I do not have a universal answer here. I just think builders need to be honest about the value being delivered. "We have a dashboard" is going to be less compelling when the customer increasingly expects their agent to interact with the underlying service directly.
What I am building toward
The phrase I keep coming back to is capability.
For an accounting product, the capability might be querying the GL, explaining a variance, preparing a reconciliation, pulling support, or drafting a client-ready explanation. For FormulaFun, the capability is collecting picks, scoring races, managing leagues, producing standings, and creating recaps.
The dashboard is one way to access those capabilities.

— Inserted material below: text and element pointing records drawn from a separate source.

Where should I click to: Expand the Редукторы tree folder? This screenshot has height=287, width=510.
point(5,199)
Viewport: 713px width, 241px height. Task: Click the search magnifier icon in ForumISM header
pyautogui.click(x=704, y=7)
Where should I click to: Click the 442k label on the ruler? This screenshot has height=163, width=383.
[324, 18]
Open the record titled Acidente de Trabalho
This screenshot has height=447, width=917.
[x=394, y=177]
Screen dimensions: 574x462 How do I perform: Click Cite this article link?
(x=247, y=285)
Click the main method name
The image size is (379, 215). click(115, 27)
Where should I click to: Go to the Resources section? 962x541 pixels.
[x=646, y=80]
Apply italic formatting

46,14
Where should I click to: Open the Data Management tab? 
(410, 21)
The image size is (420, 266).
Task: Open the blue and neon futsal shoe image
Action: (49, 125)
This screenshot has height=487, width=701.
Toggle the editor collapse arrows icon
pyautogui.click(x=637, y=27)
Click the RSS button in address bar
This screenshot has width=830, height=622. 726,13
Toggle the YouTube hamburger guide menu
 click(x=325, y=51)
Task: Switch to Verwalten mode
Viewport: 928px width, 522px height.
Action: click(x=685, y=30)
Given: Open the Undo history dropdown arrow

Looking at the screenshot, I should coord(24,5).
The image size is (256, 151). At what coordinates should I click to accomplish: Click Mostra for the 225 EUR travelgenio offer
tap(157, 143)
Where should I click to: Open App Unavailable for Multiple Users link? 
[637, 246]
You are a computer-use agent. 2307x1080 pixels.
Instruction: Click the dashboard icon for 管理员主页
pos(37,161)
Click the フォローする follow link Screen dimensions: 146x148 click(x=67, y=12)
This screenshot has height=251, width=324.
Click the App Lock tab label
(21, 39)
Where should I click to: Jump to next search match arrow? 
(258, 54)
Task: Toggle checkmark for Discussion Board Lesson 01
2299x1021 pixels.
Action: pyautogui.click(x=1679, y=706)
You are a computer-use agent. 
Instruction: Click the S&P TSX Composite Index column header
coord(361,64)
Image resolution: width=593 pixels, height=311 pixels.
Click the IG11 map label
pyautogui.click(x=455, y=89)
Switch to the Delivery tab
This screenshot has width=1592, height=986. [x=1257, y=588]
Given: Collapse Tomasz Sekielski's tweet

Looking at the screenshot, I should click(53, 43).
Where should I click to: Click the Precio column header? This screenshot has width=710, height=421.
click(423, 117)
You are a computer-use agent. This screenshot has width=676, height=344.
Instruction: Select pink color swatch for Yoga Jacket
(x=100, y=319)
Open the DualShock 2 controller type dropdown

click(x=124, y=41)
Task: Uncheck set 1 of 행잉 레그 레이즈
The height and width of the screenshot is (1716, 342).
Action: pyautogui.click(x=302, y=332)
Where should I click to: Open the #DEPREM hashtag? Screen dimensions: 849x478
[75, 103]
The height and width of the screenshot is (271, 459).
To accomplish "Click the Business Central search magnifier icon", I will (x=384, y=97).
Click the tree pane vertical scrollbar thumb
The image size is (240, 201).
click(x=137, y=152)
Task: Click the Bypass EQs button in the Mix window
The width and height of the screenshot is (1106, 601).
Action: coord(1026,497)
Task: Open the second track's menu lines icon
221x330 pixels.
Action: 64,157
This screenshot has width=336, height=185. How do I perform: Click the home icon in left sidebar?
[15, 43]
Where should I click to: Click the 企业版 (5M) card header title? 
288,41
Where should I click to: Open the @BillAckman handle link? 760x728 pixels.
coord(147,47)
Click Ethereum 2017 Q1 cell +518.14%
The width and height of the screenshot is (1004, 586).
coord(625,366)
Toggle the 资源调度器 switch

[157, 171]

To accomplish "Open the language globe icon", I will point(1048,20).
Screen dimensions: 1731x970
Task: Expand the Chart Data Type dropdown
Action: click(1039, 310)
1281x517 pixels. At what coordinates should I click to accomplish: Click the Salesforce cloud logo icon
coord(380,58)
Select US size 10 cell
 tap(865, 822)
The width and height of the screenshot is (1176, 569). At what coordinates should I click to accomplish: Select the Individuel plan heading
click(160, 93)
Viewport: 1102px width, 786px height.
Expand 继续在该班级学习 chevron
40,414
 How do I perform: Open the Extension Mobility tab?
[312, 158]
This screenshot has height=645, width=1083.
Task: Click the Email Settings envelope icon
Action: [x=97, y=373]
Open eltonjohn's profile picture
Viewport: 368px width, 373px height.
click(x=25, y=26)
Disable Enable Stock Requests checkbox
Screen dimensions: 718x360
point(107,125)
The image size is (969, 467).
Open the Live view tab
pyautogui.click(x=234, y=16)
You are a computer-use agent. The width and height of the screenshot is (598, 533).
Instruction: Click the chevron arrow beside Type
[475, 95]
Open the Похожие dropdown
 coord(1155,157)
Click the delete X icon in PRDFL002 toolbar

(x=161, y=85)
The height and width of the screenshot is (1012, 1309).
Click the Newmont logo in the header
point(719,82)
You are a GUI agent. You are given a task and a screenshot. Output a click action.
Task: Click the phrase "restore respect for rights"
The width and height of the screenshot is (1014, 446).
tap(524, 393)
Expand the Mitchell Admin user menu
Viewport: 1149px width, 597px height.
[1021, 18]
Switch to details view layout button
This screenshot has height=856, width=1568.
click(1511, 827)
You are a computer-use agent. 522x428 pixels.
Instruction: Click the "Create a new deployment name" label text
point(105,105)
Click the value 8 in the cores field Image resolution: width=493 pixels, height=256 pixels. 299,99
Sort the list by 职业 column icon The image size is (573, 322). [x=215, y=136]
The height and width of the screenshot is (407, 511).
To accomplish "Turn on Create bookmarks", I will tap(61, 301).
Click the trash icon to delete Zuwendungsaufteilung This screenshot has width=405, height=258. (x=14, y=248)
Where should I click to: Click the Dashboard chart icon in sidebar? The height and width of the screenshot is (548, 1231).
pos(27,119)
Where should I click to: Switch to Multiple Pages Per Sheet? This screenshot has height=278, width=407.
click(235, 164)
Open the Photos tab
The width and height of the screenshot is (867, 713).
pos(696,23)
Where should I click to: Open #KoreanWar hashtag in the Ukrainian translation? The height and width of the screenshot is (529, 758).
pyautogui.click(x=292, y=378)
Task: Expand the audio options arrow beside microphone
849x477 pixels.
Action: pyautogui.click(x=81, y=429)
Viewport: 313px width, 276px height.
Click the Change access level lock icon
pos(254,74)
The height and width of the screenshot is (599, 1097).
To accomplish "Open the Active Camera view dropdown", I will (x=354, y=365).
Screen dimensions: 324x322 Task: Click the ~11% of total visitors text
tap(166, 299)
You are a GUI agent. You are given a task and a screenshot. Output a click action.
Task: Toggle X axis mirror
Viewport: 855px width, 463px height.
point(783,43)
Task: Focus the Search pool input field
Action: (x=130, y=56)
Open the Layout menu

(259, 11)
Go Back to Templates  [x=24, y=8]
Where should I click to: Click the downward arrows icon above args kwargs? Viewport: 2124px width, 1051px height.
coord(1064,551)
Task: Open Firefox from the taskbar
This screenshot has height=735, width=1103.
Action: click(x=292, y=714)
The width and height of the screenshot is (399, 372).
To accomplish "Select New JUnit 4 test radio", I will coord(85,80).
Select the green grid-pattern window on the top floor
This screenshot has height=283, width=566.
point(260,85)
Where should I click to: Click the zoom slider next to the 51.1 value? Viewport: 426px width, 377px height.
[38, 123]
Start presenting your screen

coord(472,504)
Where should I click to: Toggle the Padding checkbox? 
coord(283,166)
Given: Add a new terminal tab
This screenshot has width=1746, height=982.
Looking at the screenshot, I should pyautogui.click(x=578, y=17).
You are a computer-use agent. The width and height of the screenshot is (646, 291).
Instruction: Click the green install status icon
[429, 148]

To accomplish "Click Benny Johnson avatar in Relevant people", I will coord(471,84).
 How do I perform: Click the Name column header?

An API is another. An agent connector is another. Email, spreadsheets, and other interfaces might also make sense depending on the product.
That framing helps me think more clearly about what to build. It pushes me to separate the useful thing from the surface it happens to appear in first. A good web interface still matters, especially for trust and review. But if the underlying service cannot be used by an agent, it may feel increasingly closed off from how people are starting to work.
The bet I am making is that more serious users will expect software to fit into their delegation layer. They will still use apps directly when that makes sense. They will still care about controls, security, and visibility. They will still need clean interfaces.
But when they are already working inside an agentic system, they will want to ask for the outcome and have the agent carry it out through the tools they have connected. For product builders, that means the real work is exposing a useful, reliable service that can be reached from the places where work is actually happening.
That is how I am trying to think about SaaS now. Build the normal app because people still need it. Build the service layer carefully because that is where the long-term value sits. Then make the important actions available to the agents users are already bringing into their work.
That feels like the direction software is moving, and it is the direction I want my own projects to move with it.